Informativo: 673 do STJ – Direito Penal e Processo Penal
Resumo: Compete à Justiça Estadual o pedido de habeas corpus preventivo para viabilizar, para fins medicinais, o cultivo, uso, porte e produção artesanal da Cannabis (maconha), bem como porte em outra unidade da federação, quando não demonstrada a internacionalidade da conduta.
Comentários:
Destina-se o habeas corpus a tutelar a liberdade de locomoção do indivíduo. Protege, pois, o direito de ir, vir, ficar ou voltar. Vê-se, portanto, que se assegura o livre direito de locomoção, o jus manendi, ambulandi, e undi ultro citroque, isto é, o direito de ir e vir para onde quer que se pretenda, mas diretamente relacionado ao indivíduo.
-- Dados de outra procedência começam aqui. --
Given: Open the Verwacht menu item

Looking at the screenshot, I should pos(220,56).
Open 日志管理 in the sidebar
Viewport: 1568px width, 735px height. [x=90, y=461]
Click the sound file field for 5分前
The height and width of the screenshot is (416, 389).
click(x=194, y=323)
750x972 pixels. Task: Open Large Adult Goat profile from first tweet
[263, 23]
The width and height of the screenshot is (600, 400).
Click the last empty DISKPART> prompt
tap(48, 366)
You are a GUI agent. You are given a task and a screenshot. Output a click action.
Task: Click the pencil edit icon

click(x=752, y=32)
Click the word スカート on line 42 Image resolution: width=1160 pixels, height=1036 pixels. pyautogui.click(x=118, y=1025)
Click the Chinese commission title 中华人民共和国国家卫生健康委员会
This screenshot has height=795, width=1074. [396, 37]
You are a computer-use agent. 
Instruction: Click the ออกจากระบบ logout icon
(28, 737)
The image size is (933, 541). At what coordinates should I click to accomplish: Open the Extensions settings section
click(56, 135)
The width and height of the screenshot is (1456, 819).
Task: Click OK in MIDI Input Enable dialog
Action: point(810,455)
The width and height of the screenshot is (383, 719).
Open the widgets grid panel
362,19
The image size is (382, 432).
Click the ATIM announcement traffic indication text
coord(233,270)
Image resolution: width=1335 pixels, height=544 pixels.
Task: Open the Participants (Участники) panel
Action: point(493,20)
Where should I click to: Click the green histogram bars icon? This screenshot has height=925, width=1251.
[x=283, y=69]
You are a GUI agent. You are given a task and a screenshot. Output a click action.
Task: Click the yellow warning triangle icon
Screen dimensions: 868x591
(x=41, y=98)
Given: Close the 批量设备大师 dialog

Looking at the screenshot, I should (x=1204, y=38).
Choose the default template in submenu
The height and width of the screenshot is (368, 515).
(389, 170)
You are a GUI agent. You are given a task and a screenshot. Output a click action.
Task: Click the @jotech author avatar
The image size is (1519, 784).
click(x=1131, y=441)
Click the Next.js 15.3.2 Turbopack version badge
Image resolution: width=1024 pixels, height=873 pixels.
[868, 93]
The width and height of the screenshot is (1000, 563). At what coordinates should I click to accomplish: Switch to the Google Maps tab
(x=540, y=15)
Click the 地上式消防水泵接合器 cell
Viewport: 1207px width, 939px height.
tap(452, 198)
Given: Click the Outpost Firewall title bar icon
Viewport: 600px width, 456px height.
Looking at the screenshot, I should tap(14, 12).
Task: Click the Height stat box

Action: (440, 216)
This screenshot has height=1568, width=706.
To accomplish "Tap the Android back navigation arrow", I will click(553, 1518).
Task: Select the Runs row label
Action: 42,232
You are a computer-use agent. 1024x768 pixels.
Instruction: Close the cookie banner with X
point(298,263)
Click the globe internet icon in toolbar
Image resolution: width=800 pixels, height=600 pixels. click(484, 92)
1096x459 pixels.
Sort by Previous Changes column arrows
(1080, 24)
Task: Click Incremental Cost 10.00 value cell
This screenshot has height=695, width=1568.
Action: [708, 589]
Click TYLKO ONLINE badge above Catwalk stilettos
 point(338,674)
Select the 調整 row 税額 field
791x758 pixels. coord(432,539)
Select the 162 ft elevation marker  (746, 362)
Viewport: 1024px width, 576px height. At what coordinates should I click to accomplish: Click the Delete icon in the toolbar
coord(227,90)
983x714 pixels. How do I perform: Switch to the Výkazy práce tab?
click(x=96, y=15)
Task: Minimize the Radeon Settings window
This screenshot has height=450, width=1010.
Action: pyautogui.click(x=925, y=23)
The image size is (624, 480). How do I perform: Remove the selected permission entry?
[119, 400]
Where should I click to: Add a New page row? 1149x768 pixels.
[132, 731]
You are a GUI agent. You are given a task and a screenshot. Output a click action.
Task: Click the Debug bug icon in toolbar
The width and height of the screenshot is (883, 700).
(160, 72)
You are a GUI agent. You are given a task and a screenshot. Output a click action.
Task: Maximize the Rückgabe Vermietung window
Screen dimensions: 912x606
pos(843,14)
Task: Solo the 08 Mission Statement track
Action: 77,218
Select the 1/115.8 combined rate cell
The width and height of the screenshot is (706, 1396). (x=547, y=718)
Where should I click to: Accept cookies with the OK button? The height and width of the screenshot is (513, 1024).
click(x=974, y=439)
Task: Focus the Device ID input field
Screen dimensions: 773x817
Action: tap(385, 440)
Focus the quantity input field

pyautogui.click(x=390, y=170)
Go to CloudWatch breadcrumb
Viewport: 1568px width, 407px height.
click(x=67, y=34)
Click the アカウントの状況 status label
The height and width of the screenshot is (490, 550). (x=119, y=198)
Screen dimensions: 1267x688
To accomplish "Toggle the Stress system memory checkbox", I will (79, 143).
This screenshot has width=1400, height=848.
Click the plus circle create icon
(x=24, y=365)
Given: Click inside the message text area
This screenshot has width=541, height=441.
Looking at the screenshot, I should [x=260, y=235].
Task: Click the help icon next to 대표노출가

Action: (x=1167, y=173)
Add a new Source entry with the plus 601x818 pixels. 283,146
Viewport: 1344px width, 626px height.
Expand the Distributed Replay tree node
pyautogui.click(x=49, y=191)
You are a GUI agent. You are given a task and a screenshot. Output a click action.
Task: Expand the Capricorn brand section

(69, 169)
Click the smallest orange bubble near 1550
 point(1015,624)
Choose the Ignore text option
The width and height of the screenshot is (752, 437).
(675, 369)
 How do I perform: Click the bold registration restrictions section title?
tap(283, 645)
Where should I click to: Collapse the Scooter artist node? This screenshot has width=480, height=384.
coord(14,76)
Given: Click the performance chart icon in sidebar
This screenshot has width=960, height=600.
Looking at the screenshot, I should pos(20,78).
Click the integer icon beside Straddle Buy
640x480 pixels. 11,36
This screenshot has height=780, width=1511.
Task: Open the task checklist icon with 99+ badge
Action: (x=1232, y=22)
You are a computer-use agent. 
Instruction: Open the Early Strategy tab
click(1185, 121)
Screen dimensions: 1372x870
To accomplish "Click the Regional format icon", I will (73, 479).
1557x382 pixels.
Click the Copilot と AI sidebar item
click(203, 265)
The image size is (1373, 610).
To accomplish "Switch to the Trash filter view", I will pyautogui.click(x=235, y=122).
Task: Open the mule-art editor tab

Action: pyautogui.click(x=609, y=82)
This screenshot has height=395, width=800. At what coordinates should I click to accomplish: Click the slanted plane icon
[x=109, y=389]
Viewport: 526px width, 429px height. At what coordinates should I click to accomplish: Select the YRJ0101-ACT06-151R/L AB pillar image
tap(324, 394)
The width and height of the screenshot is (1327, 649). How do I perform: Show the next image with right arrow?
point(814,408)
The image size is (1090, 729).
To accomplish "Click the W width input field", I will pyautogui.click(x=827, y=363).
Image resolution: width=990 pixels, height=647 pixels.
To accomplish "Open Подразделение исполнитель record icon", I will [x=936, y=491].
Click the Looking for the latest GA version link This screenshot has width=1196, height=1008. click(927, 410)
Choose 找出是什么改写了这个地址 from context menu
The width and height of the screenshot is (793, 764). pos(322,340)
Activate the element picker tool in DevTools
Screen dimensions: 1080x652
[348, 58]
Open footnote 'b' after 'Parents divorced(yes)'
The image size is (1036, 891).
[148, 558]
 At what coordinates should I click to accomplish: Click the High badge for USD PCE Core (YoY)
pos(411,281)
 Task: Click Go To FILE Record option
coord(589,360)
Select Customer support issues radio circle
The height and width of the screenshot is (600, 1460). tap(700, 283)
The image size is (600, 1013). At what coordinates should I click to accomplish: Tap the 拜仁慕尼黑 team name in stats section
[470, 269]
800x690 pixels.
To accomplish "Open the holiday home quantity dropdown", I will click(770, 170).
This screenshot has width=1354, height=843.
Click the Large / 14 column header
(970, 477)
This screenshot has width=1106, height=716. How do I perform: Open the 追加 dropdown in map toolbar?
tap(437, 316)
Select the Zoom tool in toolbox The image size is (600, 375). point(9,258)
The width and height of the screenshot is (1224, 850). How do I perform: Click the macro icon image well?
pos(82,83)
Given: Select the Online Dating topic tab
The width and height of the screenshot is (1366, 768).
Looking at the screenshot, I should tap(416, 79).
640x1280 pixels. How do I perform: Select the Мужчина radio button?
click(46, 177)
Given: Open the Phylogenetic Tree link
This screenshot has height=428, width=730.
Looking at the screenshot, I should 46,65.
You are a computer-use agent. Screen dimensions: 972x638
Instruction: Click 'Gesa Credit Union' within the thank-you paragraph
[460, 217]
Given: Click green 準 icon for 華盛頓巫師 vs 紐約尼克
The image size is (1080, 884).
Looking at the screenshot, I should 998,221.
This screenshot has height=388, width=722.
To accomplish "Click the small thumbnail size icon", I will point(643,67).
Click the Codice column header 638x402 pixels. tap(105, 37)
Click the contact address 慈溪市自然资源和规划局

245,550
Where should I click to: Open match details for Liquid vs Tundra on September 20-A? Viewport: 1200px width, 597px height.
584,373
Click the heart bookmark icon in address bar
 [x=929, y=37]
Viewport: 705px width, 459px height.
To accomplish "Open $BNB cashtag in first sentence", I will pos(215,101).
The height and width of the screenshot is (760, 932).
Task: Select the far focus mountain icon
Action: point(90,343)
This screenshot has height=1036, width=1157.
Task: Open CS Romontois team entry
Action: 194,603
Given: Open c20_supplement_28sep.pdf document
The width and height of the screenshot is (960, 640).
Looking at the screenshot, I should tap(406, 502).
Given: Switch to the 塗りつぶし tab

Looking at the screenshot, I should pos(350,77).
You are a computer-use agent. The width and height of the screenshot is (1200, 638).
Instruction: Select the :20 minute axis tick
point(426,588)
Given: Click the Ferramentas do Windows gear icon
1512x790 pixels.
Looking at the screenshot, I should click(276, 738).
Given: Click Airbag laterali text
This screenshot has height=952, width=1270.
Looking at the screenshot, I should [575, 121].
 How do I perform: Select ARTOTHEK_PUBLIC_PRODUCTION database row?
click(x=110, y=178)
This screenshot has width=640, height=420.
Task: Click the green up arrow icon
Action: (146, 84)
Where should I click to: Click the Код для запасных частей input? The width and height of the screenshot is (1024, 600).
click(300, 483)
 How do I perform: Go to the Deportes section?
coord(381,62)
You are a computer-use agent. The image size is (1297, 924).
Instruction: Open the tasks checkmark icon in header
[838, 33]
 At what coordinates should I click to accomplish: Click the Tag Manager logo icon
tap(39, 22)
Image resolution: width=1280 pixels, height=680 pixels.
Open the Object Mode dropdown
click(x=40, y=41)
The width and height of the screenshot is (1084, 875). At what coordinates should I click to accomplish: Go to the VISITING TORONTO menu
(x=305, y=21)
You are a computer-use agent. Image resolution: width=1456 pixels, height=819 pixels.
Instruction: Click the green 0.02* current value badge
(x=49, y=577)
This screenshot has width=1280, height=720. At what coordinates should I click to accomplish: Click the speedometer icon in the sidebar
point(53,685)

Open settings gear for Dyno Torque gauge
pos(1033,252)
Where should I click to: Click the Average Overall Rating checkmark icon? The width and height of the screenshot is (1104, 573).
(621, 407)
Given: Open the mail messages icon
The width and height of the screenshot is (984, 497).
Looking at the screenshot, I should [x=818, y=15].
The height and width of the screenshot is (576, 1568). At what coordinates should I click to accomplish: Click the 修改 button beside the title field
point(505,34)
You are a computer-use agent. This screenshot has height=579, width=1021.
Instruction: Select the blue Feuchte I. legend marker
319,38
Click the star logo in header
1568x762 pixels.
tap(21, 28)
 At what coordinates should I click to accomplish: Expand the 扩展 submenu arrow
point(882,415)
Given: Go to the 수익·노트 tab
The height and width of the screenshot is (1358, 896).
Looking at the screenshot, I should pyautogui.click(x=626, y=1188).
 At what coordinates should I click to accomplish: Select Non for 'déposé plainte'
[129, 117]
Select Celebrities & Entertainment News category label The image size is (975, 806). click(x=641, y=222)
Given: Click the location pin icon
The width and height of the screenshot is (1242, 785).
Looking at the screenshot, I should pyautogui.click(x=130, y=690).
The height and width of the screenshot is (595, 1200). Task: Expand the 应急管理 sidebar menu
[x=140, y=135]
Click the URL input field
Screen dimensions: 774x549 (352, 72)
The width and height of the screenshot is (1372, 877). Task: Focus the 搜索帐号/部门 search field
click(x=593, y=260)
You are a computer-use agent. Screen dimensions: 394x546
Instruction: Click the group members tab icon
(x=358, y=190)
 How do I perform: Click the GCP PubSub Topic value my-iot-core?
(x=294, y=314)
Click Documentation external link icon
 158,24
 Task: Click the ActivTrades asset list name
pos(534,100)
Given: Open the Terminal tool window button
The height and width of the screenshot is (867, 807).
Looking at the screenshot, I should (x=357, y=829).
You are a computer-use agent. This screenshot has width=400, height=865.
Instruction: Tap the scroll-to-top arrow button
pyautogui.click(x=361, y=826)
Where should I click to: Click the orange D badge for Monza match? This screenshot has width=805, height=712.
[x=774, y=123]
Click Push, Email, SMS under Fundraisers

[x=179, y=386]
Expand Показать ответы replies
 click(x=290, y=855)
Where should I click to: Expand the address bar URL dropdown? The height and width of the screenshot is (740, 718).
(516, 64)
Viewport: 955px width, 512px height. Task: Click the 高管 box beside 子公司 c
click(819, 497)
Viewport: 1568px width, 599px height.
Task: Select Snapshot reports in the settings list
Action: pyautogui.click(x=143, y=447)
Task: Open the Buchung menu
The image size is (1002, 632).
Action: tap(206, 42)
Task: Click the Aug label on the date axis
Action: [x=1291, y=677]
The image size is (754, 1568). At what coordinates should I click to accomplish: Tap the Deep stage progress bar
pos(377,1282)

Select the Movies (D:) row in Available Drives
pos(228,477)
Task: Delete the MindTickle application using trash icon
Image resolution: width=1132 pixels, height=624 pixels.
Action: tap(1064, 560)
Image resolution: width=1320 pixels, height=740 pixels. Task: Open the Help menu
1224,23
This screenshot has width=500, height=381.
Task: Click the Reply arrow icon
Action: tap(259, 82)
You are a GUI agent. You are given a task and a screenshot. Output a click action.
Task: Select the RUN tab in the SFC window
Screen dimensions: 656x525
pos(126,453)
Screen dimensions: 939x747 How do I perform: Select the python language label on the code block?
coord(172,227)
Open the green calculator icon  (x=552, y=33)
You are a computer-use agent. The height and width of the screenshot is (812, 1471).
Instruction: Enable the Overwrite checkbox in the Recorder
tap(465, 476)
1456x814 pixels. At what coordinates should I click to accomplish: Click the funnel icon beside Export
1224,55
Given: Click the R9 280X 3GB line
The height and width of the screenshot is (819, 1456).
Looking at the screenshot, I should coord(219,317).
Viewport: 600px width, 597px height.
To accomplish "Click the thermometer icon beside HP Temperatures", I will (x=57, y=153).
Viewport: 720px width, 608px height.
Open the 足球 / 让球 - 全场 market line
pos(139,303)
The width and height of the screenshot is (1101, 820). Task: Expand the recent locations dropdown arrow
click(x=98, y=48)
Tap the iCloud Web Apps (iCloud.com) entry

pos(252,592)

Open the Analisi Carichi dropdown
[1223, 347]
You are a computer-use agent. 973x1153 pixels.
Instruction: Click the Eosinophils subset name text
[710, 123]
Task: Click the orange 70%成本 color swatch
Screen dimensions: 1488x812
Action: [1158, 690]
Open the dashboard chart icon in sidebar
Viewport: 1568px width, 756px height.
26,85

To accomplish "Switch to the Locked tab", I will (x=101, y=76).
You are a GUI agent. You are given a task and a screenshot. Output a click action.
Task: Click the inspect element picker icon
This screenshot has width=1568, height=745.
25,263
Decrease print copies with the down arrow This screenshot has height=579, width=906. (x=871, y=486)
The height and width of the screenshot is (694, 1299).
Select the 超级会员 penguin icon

Quando liberatório ou repressivo, o habeas corpus tem por objetivo afastar uma violência ou coação ilegal atual, concreta, presente, que está ocorrendo, como sucede, por exemplo, se alguém se acha preso sem a respectiva ordem judicial e não se trata de flagrante. Se preventivo ou suspensivo, o habeas corpus é impetrado quando há iminência de concretização da violência ou coação ilegal, ou seja, o constrangimento ainda não se verificou, mas está prestes a ocorrer.
Têm sido frequentes os pedidos de salvo-conduto para o cultivo e o consumo de maconha para fins medicinais. Por meio da impetração de habeas corpus preventivo, pede-se que nenhuma medida repressiva seja implementada contra pessoas que pretendem utilizar a droga proibida para fins lícitos. Mas de quem é a competência para apreciar o pedido? Da Justiça Federal ou da Justiça Estadual?
Depende. De acordo com a Terceira Seção do STJ (CC 171.206/SP, j. 10/06/2020), se não há pedido relativo à importação da planta ou a outra conduta de caráter transnacional, a competência é da Justiça Estadual:
“O núcleo da controvérsia consiste em definir a competência para prestar jurisdição na hipótese de habeas corpus preventivo para viabilizar o plantio de maconha para fins medicinais. Os impetrantes objetivam ordem de salvo conduto para que os pacientes possam cultivar artesanalmente a planta Canabis Sativa L, bem como usá-la e portá-la dentro do território nacional com fins terapêuticos.
No caso dos autos, em que os impetrantes objetivam impedir possível constrangimento de autoridades estaduais, quais sejam, o Delegado Geral da Polícia Civil e o Comandante Geral da Polícia Militar, está configurada a competência do juízo estadual de primeiro grau.
Ademais, o pedido em sede de habeas corpus evidencia que os impetrantes não intentam obter ordem judicial para viabilizar conduta transnacional pelos pacientes. Constata-se que o pedido do habeas corpus fala em cultivo, uso, porte e produção artesanal da Cannabis, bem como porte, ainda que em outra unidade da federação, e em nenhum momento indica a intenção de importar a Cannabis.
Não há pedido de importação a justificar a competência da justiça federal. Consequentemente, não há motivo para supor que o juízo estadual teria que se pronunciar acerca de autorização para a importação da planta, invadindo competência da justiça federal. Ademais, o uso medicinal da Cannabis no território pátrio de forma legal, em razão de salvos-condutos concedidos pelo poder judiciário, demonstra a possibilidade de aquisição da planta dentro do território nacional, sem necessidade de recorrer à importação.
A jurisprudência do Superior Tribunal de Justiça é firme quanto à necessidade de demonstração de internacionalidade da conduta do agente para reconhecimento da competência da justiça federal. Frise-se ainda que o tráfico interestadual não tem o condão de deslocar a competência para a justiça federal”.